Exercise
Return the entries word for word, from the first line through the line containing "This screenshot has width=1056, height=633.", including that line.

Given records
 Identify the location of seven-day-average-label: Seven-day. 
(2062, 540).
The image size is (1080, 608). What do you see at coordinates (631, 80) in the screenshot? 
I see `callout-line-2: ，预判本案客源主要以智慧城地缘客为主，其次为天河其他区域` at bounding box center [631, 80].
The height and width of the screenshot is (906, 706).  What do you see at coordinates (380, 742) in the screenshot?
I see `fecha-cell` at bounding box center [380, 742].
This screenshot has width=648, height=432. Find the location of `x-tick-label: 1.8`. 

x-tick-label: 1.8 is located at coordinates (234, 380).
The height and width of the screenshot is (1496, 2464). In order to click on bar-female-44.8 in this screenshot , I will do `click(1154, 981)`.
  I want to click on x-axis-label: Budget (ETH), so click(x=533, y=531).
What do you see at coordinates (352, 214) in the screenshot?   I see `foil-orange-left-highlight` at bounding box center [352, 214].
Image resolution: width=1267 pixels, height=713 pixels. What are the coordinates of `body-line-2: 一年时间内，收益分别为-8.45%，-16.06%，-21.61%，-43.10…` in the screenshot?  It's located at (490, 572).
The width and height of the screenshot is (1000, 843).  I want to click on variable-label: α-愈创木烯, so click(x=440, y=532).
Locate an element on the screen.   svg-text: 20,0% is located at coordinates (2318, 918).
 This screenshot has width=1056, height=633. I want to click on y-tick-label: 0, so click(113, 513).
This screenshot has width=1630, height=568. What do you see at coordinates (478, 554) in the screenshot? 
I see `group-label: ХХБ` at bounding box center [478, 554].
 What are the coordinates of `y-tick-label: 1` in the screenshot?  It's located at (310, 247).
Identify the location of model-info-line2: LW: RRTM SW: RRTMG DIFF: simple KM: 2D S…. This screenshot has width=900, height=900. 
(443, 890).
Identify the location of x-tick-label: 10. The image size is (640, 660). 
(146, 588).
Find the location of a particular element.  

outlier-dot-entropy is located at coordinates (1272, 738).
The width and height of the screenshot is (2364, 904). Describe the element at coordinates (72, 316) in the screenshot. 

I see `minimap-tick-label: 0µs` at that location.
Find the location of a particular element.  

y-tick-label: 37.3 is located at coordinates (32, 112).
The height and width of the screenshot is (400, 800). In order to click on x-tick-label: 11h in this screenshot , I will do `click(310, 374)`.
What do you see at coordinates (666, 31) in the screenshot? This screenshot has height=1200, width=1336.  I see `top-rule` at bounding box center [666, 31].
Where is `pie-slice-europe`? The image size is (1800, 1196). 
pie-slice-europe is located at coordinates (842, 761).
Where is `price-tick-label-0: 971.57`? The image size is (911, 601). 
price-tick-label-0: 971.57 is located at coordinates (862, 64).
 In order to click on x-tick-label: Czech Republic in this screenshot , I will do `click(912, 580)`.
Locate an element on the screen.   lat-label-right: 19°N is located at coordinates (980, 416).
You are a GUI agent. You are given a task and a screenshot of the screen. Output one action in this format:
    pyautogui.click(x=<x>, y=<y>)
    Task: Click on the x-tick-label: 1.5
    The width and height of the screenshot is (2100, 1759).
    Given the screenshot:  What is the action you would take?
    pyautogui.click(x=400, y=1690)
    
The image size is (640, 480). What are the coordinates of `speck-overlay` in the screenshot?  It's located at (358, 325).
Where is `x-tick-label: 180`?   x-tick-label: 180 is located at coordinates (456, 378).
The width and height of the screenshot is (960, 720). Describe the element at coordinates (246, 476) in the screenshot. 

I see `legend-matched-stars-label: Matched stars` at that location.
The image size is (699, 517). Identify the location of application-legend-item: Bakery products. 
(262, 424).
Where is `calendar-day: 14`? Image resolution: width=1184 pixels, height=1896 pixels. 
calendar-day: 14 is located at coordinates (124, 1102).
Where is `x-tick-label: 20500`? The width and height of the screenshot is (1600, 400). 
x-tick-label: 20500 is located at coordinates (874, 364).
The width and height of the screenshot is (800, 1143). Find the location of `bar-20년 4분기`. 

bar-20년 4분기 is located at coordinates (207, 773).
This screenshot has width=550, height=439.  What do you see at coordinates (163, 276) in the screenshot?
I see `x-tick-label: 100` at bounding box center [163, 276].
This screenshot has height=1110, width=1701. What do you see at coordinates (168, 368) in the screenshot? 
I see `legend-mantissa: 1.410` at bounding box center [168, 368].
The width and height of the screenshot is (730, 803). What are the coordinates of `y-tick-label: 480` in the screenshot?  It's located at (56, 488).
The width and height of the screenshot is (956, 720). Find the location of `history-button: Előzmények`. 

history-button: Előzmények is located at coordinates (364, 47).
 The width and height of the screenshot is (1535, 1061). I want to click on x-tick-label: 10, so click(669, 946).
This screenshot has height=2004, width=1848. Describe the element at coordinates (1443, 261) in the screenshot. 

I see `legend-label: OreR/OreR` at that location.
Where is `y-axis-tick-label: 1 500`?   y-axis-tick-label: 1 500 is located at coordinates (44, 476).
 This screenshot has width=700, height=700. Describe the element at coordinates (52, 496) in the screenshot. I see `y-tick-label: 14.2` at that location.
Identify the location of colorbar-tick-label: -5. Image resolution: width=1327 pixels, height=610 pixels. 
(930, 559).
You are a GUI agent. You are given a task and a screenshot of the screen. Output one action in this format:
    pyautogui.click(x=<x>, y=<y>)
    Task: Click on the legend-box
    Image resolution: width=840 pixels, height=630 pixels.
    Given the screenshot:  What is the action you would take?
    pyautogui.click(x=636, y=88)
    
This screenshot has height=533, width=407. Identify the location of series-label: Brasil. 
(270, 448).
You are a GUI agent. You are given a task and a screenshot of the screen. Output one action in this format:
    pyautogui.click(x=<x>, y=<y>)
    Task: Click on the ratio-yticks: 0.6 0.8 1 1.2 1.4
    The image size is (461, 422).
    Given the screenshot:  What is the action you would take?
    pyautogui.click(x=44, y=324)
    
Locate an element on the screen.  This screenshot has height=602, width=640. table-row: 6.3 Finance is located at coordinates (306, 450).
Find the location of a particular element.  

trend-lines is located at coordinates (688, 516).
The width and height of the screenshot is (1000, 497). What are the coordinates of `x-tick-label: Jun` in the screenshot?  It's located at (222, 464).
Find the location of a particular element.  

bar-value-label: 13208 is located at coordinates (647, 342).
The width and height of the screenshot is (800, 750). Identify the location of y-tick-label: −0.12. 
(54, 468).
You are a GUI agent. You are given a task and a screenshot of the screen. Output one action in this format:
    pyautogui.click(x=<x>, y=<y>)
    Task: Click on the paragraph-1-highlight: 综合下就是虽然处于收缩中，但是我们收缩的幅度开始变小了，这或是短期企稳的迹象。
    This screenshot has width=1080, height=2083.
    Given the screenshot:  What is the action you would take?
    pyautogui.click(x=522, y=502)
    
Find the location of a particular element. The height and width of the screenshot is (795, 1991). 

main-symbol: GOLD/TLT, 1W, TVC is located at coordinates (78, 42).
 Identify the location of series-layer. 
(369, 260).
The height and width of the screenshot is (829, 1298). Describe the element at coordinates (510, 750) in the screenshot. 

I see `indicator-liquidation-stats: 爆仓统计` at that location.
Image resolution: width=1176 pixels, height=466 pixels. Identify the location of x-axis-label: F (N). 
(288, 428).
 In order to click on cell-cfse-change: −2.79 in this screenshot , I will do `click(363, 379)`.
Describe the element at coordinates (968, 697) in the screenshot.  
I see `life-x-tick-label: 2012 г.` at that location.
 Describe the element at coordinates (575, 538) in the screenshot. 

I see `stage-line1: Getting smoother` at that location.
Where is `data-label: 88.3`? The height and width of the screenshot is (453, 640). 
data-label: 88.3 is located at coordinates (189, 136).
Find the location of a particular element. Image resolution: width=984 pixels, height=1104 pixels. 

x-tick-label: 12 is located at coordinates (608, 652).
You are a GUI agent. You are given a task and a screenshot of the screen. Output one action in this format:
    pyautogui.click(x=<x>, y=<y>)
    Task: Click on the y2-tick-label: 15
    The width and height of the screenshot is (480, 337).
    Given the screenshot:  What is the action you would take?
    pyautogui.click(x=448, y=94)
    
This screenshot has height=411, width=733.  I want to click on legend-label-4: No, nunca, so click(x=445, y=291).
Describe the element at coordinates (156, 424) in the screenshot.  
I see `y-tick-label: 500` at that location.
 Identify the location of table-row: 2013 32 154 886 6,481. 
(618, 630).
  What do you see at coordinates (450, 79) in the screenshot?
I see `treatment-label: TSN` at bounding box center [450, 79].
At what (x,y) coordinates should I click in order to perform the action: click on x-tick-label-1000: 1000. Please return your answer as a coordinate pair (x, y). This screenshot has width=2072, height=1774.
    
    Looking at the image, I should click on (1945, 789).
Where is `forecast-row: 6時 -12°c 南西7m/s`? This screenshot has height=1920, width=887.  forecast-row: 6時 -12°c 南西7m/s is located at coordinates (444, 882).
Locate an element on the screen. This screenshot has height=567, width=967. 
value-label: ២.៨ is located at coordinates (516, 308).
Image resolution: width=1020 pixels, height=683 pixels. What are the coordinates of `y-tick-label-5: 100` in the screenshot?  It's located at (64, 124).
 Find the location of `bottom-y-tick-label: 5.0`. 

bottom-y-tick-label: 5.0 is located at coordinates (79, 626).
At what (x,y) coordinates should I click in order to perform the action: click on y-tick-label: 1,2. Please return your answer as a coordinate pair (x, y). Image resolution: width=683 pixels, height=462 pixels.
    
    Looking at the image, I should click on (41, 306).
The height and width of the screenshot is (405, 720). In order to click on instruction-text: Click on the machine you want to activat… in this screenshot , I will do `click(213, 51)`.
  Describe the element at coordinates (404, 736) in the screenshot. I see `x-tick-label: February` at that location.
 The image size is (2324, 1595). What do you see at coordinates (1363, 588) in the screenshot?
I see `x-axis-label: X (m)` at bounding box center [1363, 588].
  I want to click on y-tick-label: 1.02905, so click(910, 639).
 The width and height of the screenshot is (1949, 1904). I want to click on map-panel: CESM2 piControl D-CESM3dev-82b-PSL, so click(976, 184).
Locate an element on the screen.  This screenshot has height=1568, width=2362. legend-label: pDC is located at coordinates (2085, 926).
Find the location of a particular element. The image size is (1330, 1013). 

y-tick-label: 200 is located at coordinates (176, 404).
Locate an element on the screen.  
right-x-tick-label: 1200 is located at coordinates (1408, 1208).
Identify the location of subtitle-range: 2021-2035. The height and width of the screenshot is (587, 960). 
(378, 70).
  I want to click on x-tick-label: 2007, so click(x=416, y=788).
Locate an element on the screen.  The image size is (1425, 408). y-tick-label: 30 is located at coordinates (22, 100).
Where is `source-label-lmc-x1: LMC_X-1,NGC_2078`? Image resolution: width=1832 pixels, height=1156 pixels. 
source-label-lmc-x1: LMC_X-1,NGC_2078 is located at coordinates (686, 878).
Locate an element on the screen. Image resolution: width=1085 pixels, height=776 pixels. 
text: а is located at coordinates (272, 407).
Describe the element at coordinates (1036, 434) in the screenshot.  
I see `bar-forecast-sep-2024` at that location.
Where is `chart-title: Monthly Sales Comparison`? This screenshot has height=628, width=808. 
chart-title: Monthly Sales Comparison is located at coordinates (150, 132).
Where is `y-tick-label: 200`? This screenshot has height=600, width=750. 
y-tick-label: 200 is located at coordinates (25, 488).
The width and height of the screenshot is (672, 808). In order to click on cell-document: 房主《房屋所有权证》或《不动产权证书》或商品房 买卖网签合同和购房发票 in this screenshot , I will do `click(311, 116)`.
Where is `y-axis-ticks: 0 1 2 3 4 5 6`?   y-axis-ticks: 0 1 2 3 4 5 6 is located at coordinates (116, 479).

Result
 Identify the location of seven-day-average-label: Seven-day. 
(2062, 540).
The image size is (1080, 608). What do you see at coordinates (631, 80) in the screenshot? 
I see `callout-line-2: ，预判本案客源主要以智慧城地缘客为主，其次为天河其他区域` at bounding box center [631, 80].
The height and width of the screenshot is (906, 706).  What do you see at coordinates (380, 742) in the screenshot?
I see `fecha-cell` at bounding box center [380, 742].
This screenshot has width=648, height=432. Find the location of `x-tick-label: 1.8`. 

x-tick-label: 1.8 is located at coordinates (234, 380).
The height and width of the screenshot is (1496, 2464). In order to click on bar-female-44.8 in this screenshot , I will do `click(1154, 981)`.
  I want to click on x-axis-label: Budget (ETH), so click(x=533, y=531).
What do you see at coordinates (352, 214) in the screenshot?   I see `foil-orange-left-highlight` at bounding box center [352, 214].
Image resolution: width=1267 pixels, height=713 pixels. What are the coordinates of `body-line-2: 一年时间内，收益分别为-8.45%，-16.06%，-21.61%，-43.10…` in the screenshot?  It's located at (490, 572).
The width and height of the screenshot is (1000, 843).  I want to click on variable-label: α-愈创木烯, so click(x=440, y=532).
Locate an element on the screen.   svg-text: 20,0% is located at coordinates (2318, 918).
 This screenshot has width=1056, height=633. I want to click on y-tick-label: 0, so click(113, 513).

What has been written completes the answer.